The present club was established in 1975, initially as the All Saints Gaelic Athletic and Camogie Club. From the outset it catered for hurling and camogie, adding football in 1976. The present name, omitting "and Camogie", was adopted in 1978. After some early successes with juvenile teams, and having fielded its first Senior team in 1978, the club was named Antrim Club of the Year in 1979.

==Gaelic football==
All Saints currently compete in the Antrim Intermediate Football Championship, and in Division 2 of the All-County Football League. The Saints have won three County Intermediate Football Championships, the first coming in 1986, then another two in 2008 and 2011. In 2011, the club went on to reach the semi-final of the Ulster Intermediate Club Football Championship, only to lose out after extra time to Culloville of Armagh.

===Honours===
- Antrim Intermediate Football Championship: (4)
  - 1986, 2008, 2011, 2024

===Notable players===
- Timmy Connolly, played for Antrim as well as representing Tír Chonaill Gaels (London) in the All-Ireland Senior Club Football Championships
- Paddy Logan, member of the Antrim panel that reached the 2007 Tommy Murphy Cup Final at Croke Park
- The McCann family have been a stronghold in the All Saints Club over the years, with brothers Gerald, Barney, Peter and Paul, all having played Senior inter-county football for Antrim. Peter McCann was a member of the 2000 panel that won the All Ireland 'B' Football Championship.
- Sean McVeigh, member of the 2007 Tommy Murphy Cup final panel; captained the London team in their first Championship win in 34 years (v Fermanagh, 25 June 2011); re-joined Antrim senior panel in 2013
- Peter McNicholl, joined the Antrim senior panel in 2013

==Hurling==
All Saints compete in the Antrim Junior Hurling Championship, and in Division 4 of the county Hurling League.

The club has yet to win any county title, but has had a number of representatives on the County Junior Hurling team, County Minor B (South West teams) and various Development Squads. Some of those involved to date are Christopher McAffee, Damien Kelly, Liam Cassely, Enda Casey, Conrad Butcher, Peter Butcher, Aiden O'Kane, Paul Scullion, Christopher Downey, Ciaran Cassely and Damien Gillan.

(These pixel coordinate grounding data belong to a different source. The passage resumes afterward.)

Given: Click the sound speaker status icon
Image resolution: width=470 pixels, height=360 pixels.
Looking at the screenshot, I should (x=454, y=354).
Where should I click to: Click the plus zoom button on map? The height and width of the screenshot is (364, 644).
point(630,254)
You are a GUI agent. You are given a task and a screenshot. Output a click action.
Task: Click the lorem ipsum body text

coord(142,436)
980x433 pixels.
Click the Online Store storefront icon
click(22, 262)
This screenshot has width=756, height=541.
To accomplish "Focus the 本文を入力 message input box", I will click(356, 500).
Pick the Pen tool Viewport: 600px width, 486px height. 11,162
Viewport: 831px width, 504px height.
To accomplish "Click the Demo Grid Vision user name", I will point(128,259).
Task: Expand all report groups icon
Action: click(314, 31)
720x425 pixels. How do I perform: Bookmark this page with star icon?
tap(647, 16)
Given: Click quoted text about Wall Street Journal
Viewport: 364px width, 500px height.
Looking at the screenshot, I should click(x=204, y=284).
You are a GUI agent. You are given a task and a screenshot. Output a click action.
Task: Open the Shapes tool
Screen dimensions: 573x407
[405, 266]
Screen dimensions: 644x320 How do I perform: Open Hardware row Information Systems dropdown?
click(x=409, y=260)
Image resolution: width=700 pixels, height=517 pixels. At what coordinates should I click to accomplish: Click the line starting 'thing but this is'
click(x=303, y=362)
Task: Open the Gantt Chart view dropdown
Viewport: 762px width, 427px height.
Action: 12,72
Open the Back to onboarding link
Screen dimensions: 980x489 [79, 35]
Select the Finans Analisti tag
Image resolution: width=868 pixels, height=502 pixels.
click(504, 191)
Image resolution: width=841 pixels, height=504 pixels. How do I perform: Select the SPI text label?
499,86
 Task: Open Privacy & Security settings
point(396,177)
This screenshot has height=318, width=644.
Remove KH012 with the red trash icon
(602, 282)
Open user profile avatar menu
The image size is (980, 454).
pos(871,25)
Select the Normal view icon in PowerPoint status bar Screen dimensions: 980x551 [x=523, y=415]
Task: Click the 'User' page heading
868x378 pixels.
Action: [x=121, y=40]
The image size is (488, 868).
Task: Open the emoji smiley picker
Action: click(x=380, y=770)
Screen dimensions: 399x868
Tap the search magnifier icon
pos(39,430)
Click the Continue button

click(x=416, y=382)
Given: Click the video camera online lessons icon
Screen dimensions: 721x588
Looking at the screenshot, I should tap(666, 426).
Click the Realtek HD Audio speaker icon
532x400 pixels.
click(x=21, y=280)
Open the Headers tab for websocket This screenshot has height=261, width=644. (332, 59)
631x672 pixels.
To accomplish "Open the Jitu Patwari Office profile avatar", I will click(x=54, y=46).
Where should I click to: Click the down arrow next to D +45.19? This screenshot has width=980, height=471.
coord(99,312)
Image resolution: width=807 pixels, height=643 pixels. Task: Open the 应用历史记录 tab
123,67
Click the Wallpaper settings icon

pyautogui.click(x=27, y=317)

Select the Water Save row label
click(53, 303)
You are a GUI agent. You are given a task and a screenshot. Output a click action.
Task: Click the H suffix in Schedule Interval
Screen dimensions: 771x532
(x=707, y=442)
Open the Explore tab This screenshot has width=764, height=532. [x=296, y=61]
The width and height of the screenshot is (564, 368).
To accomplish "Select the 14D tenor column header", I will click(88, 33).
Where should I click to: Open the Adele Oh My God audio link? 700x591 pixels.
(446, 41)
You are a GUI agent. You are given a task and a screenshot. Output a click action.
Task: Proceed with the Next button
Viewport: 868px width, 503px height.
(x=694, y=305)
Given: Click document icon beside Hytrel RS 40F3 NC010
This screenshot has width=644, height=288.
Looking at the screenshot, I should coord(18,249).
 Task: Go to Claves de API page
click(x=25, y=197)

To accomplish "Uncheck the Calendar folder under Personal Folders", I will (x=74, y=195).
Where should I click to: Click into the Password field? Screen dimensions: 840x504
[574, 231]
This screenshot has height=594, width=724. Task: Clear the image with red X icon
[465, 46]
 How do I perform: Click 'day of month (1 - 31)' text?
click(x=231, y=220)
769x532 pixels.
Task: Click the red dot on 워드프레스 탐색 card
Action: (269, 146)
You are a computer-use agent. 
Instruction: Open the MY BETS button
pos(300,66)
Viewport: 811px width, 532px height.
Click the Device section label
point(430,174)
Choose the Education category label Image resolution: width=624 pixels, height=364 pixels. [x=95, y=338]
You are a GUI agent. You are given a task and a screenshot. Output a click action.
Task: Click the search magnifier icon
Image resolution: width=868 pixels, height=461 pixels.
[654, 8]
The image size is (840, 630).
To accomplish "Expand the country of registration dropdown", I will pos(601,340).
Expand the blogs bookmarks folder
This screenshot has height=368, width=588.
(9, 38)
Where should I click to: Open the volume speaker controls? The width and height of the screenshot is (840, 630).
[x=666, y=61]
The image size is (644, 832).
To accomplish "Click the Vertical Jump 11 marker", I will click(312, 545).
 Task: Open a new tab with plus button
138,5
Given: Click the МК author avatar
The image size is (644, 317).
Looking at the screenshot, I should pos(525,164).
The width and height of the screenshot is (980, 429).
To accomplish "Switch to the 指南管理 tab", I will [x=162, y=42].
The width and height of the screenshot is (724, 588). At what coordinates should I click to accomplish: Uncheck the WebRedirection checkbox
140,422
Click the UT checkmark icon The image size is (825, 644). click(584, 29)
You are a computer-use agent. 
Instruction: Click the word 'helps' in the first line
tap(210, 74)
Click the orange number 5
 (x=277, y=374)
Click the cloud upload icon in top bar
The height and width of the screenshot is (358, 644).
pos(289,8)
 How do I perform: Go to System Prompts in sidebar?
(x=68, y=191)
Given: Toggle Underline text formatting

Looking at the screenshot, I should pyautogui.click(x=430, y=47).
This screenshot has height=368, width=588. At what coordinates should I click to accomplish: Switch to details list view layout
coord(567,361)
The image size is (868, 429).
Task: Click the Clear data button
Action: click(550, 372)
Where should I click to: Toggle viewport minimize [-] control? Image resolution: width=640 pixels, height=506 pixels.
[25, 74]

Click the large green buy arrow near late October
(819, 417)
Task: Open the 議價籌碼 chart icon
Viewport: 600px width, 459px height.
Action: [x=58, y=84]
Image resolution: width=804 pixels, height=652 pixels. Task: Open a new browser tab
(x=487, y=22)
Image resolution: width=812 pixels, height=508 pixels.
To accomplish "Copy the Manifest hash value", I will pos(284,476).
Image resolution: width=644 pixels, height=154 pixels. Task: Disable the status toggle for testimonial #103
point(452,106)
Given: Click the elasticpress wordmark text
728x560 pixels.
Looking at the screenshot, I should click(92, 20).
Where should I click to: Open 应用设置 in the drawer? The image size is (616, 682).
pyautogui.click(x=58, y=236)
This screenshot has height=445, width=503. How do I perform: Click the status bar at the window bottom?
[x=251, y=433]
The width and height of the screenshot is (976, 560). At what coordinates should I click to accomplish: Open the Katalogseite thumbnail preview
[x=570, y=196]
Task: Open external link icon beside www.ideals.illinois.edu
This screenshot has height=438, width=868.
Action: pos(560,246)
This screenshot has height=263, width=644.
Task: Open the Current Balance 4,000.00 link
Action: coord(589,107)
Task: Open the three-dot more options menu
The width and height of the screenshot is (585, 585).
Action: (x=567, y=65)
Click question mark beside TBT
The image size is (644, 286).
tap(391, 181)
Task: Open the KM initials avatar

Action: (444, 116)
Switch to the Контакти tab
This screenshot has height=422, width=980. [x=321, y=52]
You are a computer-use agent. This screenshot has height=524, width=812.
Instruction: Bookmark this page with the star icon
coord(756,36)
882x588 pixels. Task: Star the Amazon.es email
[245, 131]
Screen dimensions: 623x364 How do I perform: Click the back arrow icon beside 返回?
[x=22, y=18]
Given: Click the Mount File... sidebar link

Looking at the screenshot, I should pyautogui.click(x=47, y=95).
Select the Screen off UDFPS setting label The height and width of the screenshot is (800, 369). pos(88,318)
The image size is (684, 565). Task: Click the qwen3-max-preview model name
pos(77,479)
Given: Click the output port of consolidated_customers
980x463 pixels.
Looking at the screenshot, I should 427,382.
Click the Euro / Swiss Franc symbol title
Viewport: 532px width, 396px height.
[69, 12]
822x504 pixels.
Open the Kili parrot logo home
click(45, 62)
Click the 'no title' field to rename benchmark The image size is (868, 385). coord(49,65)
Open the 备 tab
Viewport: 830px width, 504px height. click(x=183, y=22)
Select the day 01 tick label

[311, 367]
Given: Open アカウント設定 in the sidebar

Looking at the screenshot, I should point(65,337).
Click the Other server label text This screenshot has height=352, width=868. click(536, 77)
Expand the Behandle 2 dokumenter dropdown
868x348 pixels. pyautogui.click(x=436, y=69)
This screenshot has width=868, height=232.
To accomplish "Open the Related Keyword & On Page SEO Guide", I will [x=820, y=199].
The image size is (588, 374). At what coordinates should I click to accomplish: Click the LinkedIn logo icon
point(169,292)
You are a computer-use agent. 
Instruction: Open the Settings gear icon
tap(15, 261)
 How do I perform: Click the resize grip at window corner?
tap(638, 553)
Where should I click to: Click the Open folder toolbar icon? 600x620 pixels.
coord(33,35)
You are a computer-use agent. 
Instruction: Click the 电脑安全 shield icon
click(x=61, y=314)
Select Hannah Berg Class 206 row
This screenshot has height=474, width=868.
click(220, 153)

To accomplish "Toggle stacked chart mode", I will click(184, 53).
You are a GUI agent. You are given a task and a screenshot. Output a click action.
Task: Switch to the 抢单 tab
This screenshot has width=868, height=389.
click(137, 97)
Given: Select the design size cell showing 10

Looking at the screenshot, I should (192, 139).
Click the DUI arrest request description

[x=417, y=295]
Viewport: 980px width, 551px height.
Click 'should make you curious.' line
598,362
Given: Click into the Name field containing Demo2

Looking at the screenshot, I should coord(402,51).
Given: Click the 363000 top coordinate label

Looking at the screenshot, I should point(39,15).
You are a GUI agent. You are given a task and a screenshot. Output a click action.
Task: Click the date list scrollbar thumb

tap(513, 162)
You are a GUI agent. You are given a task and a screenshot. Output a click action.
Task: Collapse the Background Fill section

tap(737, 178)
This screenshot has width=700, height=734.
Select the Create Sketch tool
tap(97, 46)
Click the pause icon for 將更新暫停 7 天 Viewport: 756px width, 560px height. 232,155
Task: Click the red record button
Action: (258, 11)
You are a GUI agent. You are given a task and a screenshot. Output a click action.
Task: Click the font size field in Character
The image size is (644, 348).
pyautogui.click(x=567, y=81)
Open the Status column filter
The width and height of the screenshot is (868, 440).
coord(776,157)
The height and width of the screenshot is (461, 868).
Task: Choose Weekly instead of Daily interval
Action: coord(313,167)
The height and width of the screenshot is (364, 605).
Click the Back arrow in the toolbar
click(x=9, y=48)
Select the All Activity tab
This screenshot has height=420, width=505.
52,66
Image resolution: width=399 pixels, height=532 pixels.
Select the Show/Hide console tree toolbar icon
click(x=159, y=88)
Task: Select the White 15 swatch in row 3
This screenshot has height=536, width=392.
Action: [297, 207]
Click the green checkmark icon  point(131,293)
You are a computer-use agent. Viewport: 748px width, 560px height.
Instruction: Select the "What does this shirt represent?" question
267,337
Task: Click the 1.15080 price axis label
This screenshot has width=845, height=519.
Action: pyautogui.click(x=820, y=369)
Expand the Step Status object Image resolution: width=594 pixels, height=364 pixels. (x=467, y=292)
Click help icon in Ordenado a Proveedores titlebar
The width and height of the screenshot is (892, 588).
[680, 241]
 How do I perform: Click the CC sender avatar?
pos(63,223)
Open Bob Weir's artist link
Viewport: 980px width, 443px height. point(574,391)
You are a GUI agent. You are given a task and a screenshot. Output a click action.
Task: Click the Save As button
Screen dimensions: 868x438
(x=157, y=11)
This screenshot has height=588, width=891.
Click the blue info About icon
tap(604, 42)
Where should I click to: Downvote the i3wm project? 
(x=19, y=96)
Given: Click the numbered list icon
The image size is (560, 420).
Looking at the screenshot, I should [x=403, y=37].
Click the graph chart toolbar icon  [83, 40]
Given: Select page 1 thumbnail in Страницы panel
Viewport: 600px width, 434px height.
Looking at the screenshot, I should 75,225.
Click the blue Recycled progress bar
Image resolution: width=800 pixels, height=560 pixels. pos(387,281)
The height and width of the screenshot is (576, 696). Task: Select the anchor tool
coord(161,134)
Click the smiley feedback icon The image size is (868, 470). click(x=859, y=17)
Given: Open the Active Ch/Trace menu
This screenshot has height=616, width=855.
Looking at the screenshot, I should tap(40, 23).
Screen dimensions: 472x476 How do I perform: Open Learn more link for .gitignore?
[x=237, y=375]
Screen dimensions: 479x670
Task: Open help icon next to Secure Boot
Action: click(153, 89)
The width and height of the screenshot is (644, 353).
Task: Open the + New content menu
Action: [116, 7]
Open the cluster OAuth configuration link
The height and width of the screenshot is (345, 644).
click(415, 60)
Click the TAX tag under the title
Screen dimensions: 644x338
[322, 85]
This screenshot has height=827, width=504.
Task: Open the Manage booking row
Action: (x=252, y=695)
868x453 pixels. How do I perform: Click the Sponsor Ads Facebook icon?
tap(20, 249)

==Ladies' Gaelic football==
All Saints Ladies were among the first clubs to compete in County Antrim Ladies' Gaelic Football Board competitions, in an amalgamation in 1995 and their own right in 1996, Reformed 2018 and now playing in Division 2 Antrim LGFA.

===Honours===
- Antrim Junior Ladies' Championship
  - Runners-up 2004

==Camogie==
The All Saints Camogie Club has been organised separately since 1978, while sharing facilities. The All Saints Camógs won the county league Division 3 in 1979.

==Culture==
Since its foundation in 1975 the All Saints club has been active in promoting the Irish language and céilí dancing. It has participated in the GAA's Scór competitions, winning county, Ulster and All-Ireland titles within three years of its foundation. In 2011 the club hosted the 107-year-old Feis na nGleann sporting and cultural festival, the first occasion on which the Feis was held in Ballymena.

==Facilities==
The original McCracken's played in a field on the Deerfin Road, in Crebilly townland, and the reformed 1940s team in a field at Caugherty Road. St Patrick's also played at Caugherty Road. The 1965–68 All Saints used a pitch at St Patrick's School, as did the revived club until it rented parish lands at Hugomont.

As this field was of very poor quality, and to meet increased demand, the club applied in 1976 to Ballymena Borough Council for the use of civic land, but was rejected nem. con. A Democratic Unionist Party (DUP) councillor objected to the GAA's goals of promoting Irish games, language and culture, to the then Rule 21 ban on participation in GAA sports by members of the crown forces, and to the requirement that the Irish tricolour – "a foreign flag" – be flown during matches. The councillor suggested that the real purpose of the club was to create disharmony within the community. The council also repeatedly refused to publicise the club's matches because they were played on the Sabbath, and refused to publish any material containing Irish-language text.

The club, having failed to persuade the council to engage with it, took the matter in 1977 to the Commissioner for Complaints, alleging sectarian and political bias on the part of the council. The Commissioner, Stephen McGonagle, upheld the club's complaints, holding that the council's "high-handed and arbitrary action" amounted to discrimination and maladministration.

Having been denied access to publicly owned playing grounds, the club was obliged to purchase its own ground, and in late 1978 it agreed the purchase of an 11-acre site at Crebilly and submitted a planning application. The council, and local MP Ian Paisley, objected to the application, and a public inquiry was eventually convened in 1980. Those submitting formal objections included Mid-Antrim Unionist Association, two Orange lodges, Ballymena Black Chapter, and the local Free Presbyterian Church. Although the council backed down at the last minute, the inquiry found against the club, which appealed. In 1981 a Northern Ireland Office junior minister (the region then being under direct rule) over-ruled the inquiry and granted planning permission to the club. The minister, David Mitchell, attended a meeting of Ballymena Borough Council to explain his decision, but on a vote was asked to leave. After a delay in the release of grant-aid, the All Saints club was finally able to complete the purchase in 1982.

The Crebilly grounds, at Woodside Road, were developed over the following years and were formally opened, as Slemish Park, in 1987. In 1994–95 the club added a two-storey pavilion, built mostly with voluntary labour. In August 1996, the new premises were attacked by arsonists, but they were restored and formally opened by the then President of the GAA, Jack Boothman, in February 1997. Over the next few years the pitches were improved with drainage and floodlighting.